[Opening Recorded information section]
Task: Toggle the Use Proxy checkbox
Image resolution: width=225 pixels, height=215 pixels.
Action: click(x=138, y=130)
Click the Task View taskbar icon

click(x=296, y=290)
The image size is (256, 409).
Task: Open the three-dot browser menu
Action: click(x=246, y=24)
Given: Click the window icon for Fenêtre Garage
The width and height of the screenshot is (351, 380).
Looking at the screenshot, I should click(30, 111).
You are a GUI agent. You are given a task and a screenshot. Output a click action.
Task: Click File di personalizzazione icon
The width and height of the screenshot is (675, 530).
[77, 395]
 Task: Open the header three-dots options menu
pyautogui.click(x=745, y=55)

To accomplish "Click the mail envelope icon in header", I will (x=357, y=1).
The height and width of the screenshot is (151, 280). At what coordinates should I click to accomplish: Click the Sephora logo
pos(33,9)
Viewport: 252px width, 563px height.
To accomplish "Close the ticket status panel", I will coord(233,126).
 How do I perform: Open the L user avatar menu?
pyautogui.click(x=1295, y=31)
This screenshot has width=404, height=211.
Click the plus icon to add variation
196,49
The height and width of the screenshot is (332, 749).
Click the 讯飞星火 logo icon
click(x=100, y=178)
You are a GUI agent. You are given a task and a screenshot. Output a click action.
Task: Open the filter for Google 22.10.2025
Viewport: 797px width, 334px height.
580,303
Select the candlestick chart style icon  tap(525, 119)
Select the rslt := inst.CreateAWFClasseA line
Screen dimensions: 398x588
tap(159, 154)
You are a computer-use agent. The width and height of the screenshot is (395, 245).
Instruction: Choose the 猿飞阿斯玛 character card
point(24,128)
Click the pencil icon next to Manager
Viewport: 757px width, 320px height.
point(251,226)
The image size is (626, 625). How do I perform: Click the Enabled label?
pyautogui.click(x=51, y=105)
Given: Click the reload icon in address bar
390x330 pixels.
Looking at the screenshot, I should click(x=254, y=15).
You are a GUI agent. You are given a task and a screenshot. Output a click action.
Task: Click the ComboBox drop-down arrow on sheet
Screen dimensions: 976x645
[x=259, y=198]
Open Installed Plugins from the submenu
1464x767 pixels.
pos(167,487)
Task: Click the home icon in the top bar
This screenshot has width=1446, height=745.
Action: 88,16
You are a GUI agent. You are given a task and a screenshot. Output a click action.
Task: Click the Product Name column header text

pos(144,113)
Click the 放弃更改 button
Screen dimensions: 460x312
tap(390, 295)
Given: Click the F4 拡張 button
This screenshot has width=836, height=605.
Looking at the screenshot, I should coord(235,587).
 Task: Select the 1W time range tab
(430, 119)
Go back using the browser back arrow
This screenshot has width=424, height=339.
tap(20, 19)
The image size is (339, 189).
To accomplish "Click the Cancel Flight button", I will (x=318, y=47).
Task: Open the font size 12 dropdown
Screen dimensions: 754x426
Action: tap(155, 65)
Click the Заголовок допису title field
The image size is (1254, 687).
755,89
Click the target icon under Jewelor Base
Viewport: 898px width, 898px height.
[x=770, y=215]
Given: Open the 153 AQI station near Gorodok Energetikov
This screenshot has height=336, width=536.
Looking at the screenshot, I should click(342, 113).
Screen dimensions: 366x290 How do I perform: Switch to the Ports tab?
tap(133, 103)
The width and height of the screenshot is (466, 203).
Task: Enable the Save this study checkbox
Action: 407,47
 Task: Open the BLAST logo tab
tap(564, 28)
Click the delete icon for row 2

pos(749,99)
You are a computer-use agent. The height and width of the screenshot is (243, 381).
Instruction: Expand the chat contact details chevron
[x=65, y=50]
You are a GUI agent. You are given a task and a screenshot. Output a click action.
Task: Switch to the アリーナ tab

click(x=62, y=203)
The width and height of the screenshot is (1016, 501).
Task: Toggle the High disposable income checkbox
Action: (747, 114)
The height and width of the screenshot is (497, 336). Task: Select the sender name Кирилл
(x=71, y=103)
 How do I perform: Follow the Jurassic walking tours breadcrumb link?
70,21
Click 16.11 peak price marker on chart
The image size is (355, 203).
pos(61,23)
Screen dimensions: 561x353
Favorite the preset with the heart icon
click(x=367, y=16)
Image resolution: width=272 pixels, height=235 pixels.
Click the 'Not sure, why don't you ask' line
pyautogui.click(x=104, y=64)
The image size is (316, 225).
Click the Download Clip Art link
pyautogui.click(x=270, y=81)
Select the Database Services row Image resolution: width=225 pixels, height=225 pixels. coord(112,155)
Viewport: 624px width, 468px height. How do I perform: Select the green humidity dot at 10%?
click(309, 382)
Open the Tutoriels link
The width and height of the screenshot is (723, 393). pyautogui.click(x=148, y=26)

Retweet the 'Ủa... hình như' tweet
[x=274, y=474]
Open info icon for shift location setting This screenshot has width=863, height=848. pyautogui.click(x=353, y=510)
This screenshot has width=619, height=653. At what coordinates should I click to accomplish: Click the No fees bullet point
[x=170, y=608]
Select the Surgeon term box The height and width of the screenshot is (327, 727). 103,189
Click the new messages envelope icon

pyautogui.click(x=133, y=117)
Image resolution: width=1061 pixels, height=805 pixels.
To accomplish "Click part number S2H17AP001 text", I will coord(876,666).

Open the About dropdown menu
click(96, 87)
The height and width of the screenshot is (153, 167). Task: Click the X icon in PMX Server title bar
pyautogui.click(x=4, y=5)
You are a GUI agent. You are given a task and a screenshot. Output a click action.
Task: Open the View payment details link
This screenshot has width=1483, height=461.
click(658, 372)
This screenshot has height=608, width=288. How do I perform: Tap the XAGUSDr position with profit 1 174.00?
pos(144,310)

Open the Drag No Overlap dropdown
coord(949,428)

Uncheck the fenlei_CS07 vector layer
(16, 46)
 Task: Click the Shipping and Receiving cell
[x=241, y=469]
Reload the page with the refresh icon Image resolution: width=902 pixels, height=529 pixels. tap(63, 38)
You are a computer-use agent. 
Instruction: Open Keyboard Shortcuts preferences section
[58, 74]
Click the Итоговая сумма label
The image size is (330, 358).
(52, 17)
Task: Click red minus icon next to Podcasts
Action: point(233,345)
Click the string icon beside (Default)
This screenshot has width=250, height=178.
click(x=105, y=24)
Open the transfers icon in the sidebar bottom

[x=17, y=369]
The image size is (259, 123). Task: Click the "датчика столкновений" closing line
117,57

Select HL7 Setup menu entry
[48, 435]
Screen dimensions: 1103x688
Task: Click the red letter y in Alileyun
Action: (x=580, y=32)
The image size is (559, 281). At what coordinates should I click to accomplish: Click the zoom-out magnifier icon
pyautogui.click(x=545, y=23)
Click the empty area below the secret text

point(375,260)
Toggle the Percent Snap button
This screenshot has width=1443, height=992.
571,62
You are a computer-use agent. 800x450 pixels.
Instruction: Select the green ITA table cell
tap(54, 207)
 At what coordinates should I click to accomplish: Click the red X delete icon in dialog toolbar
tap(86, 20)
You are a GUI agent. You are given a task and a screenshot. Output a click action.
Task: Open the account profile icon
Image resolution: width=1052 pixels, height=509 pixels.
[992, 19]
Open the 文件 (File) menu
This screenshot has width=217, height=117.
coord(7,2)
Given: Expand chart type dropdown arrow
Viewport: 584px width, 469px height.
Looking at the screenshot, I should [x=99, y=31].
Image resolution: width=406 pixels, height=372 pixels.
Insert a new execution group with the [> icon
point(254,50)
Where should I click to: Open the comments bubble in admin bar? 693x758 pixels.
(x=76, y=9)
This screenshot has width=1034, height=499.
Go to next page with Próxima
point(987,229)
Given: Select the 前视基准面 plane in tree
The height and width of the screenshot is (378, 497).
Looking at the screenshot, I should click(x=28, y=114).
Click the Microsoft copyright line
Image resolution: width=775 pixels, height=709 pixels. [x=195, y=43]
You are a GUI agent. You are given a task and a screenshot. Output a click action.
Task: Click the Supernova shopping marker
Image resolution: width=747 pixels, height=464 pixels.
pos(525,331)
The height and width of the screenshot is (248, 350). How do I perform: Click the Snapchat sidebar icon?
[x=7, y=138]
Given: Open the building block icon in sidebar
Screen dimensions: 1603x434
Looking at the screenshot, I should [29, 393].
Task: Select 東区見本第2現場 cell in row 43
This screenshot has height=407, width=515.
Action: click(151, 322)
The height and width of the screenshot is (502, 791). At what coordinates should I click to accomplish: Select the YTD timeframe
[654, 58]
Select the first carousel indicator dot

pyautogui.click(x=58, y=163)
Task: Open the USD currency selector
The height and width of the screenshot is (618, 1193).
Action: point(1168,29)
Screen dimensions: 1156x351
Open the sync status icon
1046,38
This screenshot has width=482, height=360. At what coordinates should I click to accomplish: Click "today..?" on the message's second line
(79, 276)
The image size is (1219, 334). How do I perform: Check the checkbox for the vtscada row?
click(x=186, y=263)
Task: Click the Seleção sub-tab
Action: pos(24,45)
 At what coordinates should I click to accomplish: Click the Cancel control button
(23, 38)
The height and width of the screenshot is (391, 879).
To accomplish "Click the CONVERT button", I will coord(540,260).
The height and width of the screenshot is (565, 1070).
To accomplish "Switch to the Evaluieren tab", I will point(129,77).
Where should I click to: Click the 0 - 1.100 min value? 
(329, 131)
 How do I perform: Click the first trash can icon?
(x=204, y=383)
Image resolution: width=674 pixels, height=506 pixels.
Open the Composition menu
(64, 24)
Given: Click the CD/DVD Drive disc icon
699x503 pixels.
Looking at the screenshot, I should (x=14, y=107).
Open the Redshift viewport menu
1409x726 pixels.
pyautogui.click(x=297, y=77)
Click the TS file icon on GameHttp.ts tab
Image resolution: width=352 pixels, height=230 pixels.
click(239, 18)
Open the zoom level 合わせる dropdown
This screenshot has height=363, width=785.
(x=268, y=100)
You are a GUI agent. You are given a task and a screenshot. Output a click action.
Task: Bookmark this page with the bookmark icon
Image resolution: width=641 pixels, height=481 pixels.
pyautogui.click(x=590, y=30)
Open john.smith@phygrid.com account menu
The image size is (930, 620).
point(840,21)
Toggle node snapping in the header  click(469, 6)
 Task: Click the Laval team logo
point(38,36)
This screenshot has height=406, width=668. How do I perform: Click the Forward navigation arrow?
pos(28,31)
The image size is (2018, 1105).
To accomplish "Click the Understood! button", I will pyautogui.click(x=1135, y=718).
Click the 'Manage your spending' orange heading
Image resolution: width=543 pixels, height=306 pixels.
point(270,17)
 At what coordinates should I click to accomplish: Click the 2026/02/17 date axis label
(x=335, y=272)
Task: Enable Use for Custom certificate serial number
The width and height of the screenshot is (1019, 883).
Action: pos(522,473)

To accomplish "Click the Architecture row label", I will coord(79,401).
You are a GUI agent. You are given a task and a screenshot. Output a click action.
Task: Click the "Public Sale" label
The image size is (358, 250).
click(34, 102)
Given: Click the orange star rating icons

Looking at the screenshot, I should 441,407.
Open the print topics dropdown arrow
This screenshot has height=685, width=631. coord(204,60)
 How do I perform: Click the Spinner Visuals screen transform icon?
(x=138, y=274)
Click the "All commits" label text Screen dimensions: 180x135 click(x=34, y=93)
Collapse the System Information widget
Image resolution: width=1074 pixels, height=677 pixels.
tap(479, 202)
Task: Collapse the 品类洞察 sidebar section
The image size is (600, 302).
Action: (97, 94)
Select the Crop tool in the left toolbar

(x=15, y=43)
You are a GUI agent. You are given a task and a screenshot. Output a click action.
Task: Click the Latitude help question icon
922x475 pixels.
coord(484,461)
[Closing Recorded information section]
→ **Exercise directions**: Copy each line holding "computer" from the material above.

→ **Exercise answer**:
You are a computer-use agent. The width and height of the screenshot is (395, 245).
You are a computer-use agent. The height and width of the screenshot is (243, 381).
You are a computer-use agent. 
You are a computer-use agent. 800x450 pixels.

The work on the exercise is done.